__Provided data__:
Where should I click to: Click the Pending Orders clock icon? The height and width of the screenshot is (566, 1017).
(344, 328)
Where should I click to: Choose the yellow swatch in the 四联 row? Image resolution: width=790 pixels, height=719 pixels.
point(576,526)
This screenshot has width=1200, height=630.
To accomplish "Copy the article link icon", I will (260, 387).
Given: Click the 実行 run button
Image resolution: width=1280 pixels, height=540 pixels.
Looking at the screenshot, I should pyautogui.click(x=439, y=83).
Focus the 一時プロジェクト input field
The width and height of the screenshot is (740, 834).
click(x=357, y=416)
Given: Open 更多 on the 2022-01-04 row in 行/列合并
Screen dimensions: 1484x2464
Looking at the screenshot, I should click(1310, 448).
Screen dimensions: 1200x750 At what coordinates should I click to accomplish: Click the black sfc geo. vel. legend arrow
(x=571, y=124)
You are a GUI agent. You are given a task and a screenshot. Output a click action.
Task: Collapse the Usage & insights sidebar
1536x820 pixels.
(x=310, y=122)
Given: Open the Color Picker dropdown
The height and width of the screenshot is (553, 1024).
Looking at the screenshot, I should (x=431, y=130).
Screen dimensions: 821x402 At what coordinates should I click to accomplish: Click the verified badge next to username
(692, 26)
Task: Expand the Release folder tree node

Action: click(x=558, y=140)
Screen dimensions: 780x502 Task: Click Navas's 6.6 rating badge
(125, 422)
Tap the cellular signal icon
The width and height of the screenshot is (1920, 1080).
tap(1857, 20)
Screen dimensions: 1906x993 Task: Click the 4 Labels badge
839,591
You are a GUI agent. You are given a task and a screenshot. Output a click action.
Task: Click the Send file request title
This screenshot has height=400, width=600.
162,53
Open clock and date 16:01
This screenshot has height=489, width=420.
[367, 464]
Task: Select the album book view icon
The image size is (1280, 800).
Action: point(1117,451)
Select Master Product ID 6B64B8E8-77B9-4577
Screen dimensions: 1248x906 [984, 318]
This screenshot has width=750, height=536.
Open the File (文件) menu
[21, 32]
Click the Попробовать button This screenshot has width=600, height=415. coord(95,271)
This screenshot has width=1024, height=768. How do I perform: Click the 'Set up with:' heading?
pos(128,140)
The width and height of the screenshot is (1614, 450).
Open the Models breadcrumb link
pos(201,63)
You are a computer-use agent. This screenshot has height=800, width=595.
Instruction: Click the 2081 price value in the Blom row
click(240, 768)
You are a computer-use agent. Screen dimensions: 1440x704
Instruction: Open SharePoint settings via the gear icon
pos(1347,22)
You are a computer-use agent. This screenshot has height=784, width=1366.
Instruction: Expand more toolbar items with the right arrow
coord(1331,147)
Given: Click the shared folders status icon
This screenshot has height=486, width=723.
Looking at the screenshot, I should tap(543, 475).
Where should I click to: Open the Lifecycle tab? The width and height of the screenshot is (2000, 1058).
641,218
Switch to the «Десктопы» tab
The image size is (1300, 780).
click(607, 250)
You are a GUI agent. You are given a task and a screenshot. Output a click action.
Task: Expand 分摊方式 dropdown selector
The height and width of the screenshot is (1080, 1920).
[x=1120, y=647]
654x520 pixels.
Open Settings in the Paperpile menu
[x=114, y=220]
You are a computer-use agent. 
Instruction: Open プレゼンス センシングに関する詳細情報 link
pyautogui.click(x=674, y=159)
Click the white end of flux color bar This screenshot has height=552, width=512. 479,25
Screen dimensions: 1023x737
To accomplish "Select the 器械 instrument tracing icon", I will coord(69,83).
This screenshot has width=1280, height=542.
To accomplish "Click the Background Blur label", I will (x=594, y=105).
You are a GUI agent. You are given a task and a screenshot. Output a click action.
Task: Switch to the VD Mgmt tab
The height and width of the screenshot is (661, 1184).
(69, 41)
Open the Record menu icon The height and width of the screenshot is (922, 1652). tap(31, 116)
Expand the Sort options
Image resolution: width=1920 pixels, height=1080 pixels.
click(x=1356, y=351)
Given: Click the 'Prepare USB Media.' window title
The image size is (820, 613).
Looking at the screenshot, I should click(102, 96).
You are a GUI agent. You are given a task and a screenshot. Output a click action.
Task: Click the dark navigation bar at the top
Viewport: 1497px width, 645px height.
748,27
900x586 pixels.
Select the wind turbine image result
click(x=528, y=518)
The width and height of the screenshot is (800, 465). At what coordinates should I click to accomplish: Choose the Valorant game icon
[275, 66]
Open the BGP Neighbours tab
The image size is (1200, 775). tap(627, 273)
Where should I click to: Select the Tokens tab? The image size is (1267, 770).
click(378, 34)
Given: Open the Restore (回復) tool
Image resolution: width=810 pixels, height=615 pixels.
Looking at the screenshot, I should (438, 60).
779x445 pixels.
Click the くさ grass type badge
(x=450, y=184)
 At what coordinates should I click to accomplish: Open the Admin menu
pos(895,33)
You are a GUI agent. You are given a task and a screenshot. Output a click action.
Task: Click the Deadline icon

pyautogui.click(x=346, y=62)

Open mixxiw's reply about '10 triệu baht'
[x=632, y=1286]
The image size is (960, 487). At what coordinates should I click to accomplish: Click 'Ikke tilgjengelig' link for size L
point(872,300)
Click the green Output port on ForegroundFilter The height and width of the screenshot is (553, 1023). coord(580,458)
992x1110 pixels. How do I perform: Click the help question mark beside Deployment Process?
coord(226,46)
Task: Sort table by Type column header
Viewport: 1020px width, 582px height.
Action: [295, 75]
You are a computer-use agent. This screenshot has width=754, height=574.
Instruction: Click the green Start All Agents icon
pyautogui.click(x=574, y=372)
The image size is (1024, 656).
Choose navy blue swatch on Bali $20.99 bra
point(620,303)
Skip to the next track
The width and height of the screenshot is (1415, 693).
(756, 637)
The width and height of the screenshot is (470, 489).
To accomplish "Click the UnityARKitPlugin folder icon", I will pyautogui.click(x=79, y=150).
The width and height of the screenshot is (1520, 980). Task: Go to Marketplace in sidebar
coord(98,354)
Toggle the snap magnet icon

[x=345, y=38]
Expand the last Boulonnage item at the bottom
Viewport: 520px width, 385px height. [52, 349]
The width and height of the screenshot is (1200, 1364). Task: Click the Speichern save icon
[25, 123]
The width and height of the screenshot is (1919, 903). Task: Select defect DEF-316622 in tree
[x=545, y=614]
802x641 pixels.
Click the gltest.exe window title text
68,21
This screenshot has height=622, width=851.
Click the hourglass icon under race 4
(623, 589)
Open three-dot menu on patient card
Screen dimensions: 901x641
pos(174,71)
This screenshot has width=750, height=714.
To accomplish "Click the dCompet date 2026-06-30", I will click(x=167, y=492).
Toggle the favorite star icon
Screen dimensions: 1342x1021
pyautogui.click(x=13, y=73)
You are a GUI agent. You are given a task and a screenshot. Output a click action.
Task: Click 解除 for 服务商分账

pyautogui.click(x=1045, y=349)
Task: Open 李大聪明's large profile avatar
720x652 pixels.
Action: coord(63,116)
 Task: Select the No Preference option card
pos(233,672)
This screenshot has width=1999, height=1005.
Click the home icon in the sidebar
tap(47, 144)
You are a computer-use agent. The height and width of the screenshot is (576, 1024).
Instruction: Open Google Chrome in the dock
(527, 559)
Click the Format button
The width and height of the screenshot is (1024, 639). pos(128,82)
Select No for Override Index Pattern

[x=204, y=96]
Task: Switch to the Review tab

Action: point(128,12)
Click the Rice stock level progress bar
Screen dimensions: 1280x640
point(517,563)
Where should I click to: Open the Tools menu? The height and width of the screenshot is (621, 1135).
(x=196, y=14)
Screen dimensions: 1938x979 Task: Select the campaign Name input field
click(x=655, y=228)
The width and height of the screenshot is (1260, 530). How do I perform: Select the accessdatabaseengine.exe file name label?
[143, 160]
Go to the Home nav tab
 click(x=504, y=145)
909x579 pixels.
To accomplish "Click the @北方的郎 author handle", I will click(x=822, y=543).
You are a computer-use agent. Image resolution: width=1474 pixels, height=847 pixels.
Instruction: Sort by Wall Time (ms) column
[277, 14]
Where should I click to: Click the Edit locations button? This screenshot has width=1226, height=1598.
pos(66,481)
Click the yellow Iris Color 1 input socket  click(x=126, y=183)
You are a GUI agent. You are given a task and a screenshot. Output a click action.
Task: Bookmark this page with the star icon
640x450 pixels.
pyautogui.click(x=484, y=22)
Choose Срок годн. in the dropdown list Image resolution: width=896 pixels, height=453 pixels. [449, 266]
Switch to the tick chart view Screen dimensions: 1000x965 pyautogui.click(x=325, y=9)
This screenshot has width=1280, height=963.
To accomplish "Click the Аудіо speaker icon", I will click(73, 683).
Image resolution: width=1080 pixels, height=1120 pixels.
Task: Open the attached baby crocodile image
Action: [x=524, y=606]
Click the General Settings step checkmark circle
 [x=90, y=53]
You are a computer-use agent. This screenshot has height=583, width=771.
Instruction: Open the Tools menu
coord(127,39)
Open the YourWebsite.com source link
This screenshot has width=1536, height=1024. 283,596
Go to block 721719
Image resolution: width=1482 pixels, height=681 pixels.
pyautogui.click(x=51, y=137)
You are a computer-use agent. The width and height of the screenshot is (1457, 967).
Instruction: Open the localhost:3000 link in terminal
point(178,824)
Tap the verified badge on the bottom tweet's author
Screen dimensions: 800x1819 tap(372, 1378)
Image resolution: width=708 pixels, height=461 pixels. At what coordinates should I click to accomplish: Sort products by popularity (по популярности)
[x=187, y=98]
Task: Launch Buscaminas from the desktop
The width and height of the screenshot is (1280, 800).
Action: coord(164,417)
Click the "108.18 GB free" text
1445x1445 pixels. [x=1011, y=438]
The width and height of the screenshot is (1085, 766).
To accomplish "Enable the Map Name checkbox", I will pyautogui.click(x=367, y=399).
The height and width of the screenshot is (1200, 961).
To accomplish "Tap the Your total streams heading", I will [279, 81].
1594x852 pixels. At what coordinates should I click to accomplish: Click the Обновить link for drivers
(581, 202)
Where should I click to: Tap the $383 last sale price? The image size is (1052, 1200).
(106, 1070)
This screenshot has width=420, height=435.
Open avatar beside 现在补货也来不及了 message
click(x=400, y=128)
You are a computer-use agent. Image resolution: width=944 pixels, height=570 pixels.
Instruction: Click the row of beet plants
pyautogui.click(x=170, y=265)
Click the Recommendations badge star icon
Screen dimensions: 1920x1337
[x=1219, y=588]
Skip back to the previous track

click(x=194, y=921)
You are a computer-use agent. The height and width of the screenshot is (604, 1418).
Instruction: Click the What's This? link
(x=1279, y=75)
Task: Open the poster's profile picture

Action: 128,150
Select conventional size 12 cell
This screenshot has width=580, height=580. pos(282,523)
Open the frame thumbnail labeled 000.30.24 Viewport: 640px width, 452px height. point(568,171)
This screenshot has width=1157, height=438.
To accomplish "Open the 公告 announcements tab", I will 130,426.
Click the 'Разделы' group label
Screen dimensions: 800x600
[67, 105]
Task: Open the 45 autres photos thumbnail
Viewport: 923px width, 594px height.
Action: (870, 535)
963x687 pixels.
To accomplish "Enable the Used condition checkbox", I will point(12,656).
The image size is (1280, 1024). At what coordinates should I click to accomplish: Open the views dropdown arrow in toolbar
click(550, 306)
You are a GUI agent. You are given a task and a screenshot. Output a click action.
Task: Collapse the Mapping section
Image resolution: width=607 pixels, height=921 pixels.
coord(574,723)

__Task details__: Both the line containing "Given: Click the 'Prepare" and the line containing "Click the green Output" belong in the answer. Print them and every line above that falls between them exactly, and no others.

__Result of this exercise__:
Given: Click the 'Prepare USB Media.' window title
The image size is (820, 613).
Looking at the screenshot, I should click(102, 96).
You are a GUI agent. You are given a task and a screenshot. Output a click action.
Task: Click the dark navigation bar at the top
Viewport: 1497px width, 645px height.
748,27
900x586 pixels.
Select the wind turbine image result
click(x=528, y=518)
The width and height of the screenshot is (800, 465). At what coordinates should I click to accomplish: Choose the Valorant game icon
[275, 66]
Open the BGP Neighbours tab
The image size is (1200, 775). tap(627, 273)
Where should I click to: Select the Tokens tab? The image size is (1267, 770).
click(378, 34)
Given: Open the Restore (回復) tool
Image resolution: width=810 pixels, height=615 pixels.
Looking at the screenshot, I should (438, 60).
779x445 pixels.
Click the くさ grass type badge
(x=450, y=184)
 At what coordinates should I click to accomplish: Open the Admin menu
pos(895,33)
You are a GUI agent. You are given a task and a screenshot. Output a click action.
Task: Click the Deadline icon

pyautogui.click(x=346, y=62)

Open mixxiw's reply about '10 triệu baht'
[x=632, y=1286]
The image size is (960, 487). At what coordinates should I click to accomplish: Click 'Ikke tilgjengelig' link for size L
point(872,300)
Click the green Output port on ForegroundFilter The height and width of the screenshot is (553, 1023). coord(580,458)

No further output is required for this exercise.